Schließlich weist Dr. G. noch auf die nicht zu unterschätzende Rolle der plastischen Rekonstruktionschirurgie in der interdisziplinären Behandlung der Adipositas im Hinblick auf die damit verbundenen deutlichen Outcome-Verbesserungen hin. Dies entspricht auch der aktuellen S3-Leitlinie „Chirurgie der Adipositas und metabolischer Erkrankungen“ (Seite 111 ff., Ziff. 6.4.), wonach „die Körperformung nach massiver Gewichtsreduktion ein wichtiges Teilgebiet innerhalb der interdisziplinären Behandlung von Adipositaspatienten ist“ und deshalb bei Patientenwunsch und entsprechender medizinischer Indikation eine Straffungsoperation angeboten und durchgeführt werden soll. Dies mag aus Sicht der Patienten wünschenswert sein. S3-Leitlinien geben Ärzte und in der Folge auch Verwaltung und Gerichten wichtige Entscheidungshilfen, sie sind jedoch für diese nicht bindend (vgl. Hessisches LSG, Urteile vom 05.07.2016, L 1 KR 116/15, und vom 22.05.2014, L 8 KR 7/11). Die Krankenkassen und Gerichte haben vielmehr das Wirtschaftlichkeitsgebot des § 12 Abs. 1 SGB V zu beachten, wonach nur notwendige und wirtschaftliche Leistungen bewilligt werden dürfen. Zudem ist die Rechtsprechung des BSG zu beachten, wonach eine mittelbare Behandlung durch einen chirurgischen Eingriff in ein von der zu behandelnden Krankheit nicht betroffenes Organ nur unter engen Voraussetzungen im Rahmen einer Güterabwägung zulässig ist (vgl. BSG, Urteil vom 19.02.2003, B 1 KR 1/02 R; siehe bereits oben). Die Hautstraffung erfolgt jedoch bei der Behandlung der Adipositas grundsätzlich aufgrund der kosmetische Situation, die durch die bariatrische Operation entstanden ist (zur Sondersituation von – bei der Klägerin nicht nachgewiesenen – auch fachdermatologisch nicht hinlänglich therapierbaren Hautfaltenüberschüssen siehe oben). Eine derartige Maßnahme kann schon aus Gründen des Schutzes der Gesundheit der Betroffenen nur in sehr engen Grenzen erfolgen, die durch das Kriterium der Entstellung ausgefüllt werden (LSG Hamburg, Urteil vom 17. Juli 2014, L 1 KR 160/13). Auch aus Leitlinien-Empfehlungen ergibt sich damit kein Anspruch der Klägerin auf die begehrten Straffungsoperationen.

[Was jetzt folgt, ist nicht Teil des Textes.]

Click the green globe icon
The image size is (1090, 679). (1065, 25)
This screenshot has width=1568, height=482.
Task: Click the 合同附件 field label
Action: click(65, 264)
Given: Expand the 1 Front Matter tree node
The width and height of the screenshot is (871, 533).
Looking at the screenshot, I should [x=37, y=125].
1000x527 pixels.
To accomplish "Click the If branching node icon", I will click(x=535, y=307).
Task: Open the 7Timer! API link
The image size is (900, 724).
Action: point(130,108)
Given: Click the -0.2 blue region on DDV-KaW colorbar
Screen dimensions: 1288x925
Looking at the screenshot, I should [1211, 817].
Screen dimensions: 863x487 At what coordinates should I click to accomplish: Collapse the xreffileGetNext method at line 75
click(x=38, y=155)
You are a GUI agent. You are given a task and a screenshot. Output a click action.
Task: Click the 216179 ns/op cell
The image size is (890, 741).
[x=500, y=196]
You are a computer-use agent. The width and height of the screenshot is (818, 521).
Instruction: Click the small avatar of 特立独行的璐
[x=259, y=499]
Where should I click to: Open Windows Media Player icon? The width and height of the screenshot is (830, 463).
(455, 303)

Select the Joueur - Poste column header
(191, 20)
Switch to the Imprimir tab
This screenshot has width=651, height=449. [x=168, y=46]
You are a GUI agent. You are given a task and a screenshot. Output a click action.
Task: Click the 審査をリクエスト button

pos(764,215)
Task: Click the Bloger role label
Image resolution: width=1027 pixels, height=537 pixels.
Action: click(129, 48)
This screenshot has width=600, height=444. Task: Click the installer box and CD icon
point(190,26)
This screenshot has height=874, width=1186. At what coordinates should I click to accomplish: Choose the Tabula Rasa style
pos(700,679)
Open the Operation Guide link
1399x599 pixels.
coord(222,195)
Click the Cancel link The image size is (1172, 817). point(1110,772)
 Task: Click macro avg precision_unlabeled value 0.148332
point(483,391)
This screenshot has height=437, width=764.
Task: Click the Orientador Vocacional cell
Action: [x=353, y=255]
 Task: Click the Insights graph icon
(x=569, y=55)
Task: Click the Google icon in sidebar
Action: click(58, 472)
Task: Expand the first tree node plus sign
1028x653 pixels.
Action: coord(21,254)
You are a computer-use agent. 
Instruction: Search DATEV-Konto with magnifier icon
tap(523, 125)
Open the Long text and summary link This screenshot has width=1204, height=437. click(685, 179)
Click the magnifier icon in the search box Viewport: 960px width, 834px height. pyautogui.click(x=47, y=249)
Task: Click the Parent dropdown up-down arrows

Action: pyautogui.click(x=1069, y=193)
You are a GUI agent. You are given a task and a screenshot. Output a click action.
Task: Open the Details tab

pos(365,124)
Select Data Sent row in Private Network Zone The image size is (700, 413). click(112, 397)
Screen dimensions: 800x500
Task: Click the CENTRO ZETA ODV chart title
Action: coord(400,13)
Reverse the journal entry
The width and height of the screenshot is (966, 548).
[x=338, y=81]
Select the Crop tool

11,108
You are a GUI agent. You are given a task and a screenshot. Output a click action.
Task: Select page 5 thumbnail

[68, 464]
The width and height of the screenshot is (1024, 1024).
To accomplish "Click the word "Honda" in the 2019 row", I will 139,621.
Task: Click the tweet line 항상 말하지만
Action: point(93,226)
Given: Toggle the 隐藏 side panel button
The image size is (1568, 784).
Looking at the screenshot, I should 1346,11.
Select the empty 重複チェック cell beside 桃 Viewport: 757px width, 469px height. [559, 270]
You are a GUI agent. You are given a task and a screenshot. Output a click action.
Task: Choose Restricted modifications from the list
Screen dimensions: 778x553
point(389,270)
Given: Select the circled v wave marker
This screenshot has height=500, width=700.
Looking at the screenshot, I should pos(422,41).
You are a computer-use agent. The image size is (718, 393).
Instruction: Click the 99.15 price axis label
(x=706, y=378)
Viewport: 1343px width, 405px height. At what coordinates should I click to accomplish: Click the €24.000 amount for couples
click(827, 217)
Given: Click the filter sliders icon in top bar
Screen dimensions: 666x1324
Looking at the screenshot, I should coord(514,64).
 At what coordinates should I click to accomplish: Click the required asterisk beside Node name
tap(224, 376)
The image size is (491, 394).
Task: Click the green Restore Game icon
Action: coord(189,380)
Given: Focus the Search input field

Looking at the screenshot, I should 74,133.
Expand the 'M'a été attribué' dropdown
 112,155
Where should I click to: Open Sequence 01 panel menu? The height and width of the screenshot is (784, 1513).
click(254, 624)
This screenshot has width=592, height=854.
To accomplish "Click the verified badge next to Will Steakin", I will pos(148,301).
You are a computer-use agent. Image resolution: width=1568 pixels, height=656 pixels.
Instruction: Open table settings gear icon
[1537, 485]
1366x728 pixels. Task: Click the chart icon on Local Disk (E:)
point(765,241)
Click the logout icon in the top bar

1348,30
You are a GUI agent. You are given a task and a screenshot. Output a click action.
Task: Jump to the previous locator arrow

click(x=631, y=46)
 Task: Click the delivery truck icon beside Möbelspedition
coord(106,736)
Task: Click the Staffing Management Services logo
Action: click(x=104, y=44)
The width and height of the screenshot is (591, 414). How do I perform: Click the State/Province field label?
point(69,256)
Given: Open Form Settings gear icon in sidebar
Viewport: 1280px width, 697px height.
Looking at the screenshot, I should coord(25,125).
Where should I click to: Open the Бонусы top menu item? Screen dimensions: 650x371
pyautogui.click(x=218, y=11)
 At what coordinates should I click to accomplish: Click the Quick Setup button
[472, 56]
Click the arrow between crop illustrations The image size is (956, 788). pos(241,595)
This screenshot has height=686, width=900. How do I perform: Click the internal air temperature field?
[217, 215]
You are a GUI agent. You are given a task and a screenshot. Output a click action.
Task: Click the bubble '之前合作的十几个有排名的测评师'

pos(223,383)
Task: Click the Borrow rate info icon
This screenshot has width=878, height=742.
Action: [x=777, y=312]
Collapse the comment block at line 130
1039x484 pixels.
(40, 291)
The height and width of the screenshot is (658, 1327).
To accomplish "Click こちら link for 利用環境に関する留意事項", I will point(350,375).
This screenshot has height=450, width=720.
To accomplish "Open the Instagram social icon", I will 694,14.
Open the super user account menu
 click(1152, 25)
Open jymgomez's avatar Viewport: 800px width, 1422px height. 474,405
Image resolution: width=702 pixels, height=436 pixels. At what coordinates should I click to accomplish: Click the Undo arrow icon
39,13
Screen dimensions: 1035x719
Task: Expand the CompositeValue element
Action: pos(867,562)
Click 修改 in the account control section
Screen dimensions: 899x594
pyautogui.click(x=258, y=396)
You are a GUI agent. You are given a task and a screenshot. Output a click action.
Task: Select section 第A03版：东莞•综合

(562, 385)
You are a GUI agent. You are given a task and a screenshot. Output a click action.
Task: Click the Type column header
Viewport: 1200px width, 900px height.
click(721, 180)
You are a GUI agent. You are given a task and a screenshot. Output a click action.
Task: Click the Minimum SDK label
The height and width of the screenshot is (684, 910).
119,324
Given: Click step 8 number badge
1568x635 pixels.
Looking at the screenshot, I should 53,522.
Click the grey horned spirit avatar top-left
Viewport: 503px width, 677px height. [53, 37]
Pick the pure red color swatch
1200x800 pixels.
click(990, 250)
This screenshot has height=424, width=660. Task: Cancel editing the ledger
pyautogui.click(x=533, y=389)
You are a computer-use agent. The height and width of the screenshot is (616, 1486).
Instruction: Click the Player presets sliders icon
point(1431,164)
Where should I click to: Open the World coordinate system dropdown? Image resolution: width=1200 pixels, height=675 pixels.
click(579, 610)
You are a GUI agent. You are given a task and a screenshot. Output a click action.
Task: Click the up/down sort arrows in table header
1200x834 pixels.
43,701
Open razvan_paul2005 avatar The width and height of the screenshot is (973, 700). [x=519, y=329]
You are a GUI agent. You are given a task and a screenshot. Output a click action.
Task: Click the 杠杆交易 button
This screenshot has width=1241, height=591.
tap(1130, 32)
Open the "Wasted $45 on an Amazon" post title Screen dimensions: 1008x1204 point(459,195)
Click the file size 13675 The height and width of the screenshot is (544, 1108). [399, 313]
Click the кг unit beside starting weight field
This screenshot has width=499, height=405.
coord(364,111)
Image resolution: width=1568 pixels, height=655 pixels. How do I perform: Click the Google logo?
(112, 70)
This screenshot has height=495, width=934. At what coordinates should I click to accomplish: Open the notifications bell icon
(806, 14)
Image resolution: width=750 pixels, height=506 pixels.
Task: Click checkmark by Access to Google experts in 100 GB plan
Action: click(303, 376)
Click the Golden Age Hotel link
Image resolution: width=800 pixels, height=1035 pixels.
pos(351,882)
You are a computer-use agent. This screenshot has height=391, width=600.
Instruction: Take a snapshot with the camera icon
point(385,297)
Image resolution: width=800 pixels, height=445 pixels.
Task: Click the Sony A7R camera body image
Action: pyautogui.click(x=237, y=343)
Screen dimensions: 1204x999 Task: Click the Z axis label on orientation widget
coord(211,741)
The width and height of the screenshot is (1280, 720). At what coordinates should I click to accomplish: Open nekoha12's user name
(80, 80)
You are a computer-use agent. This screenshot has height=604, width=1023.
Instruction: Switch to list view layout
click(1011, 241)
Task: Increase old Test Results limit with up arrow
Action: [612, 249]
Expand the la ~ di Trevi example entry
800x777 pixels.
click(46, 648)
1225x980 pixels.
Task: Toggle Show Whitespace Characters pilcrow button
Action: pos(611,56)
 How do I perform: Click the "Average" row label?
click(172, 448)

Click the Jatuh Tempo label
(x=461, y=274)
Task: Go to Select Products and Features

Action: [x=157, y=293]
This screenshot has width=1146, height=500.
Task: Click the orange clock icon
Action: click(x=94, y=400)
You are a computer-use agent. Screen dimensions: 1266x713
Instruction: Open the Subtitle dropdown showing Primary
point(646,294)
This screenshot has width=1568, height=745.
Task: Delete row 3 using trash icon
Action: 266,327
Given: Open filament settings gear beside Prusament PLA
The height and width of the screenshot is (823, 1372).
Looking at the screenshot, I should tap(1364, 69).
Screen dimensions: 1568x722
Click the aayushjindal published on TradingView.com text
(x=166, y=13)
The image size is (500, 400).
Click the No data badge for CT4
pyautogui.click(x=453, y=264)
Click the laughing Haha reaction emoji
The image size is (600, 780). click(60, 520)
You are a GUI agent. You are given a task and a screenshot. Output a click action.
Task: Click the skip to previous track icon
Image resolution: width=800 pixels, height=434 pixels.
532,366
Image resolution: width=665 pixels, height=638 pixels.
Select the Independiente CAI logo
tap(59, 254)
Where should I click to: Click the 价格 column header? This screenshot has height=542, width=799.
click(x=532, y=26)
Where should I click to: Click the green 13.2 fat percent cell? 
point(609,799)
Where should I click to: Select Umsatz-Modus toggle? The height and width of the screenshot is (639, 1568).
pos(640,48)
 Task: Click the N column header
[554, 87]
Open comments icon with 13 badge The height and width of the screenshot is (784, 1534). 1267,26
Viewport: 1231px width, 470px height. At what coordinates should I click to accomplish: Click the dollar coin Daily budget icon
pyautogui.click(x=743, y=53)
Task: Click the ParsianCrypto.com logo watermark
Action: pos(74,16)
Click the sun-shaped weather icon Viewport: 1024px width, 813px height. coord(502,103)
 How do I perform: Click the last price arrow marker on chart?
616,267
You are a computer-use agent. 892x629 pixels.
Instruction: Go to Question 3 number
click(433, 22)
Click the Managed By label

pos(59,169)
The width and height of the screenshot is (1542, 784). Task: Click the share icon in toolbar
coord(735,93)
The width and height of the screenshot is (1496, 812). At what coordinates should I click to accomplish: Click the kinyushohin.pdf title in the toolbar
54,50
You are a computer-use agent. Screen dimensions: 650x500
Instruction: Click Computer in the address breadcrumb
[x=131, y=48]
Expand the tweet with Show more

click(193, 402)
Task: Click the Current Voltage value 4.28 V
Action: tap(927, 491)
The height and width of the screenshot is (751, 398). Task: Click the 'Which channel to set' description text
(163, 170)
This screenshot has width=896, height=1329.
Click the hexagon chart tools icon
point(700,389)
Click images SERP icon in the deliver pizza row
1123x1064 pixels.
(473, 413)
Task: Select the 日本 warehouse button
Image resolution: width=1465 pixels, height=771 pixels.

Damit besteht insgesamt kein Anspruch der Klägerin auf postbariatrische Operationen an Brüsten und Oberarmen gegen die Beklagte. Die Berufung der Beklagten war deshalb erfolgreich.
Zu einer weiteren Sachverhaltsaufklärung von Amts wegen sah sich der Senat nicht veranlasst, insbesondere nicht zu der Frage, ob bei der Klägerin therapierefraktäre Ekzeme bzw. Hautveränderungen vorliegen. Dass die Hautreizungen kein unbehandelbarer Dauerzustand bei der Klägerin sind, zeigt sich bereits dadurch, dass zum Zeitpunkt der Begutachtung durch Dr. G. keine aktuellen Hautprobleme der Klägerin feststellbar waren. Zum anderen wäre die Klägerin hier zunächst darauf zu verweisen, überhaupt erst einmal fachdermatologische Hilfe in Anspruch zu nehmen. Dass die Klägerin tatsächlich in (konsequenter) fachdermatologischer Behandlung wäre, wurde aber auch in der mündlichen Verhandlung vom 04.12.2018 – wie bereits vor dem SG – trotz entsprechender Nachfrage nicht vorgetragen.
Der hilfsweise gestellte Beweisantrag des Klägerbevollmächtigten in der mündlichen Verhandlung am 04.12.2018, ein unabhängiges Sachverständigengutachten im Rahmen der Amtsermittlung nach § 106 SGG einzuholen, ist abzulehnen. Denn der Antrag gibt kein Beweisthema an oder umreißt wenigstens, was die Beweisaufnahme ergeben soll (vgl. Meyer-Ladewig, SGG, 12. Aufl. 2017, § 160 Rn. 18a m.w.N. auf die Rspr. des BSG).
Der äußerst hilfsweise gestellte Antrag, ein unabhängiges Sachverständigengutachten nach § 109 SGG einzuholen, war ebenfalls abzulehnen. Zum einen ist auch insofern unklar, zu welcher Frage der Sachverständige Stellung nehmen sollte, zum anderen wurde auch kein bestimmter Arzt als Gutachter bezeichnet (vgl. insg. Meyer-Ladewig, a.a.O., § 109 Rn. 10a). Schließlich war der erst in der mündlichen Verhandlung am 04.12.2018 gestellte Antrag auch als verspätet abzulehnen. Bestimmt das Gericht den Termin zur mündlichen Verhandlung, darf ein Verfahrensbeteiligter nicht bis zur mündlichen Verhandlung mit seinem Antrag gemäß § 109 SGG zuwarten (so schon BSG, Urteil vom 22.06.1966, 8 RV 227/65). Neue Aspekte in tatsächlicher Hinsicht wurden in der mündlichen Verhandlung nicht eingeführt.
Die Kostenentscheidung beruht auf § 193 SGG.
Gründe für die Zulassung der Revision (§ 160 Abs. 2 SGG) liegen nicht vor.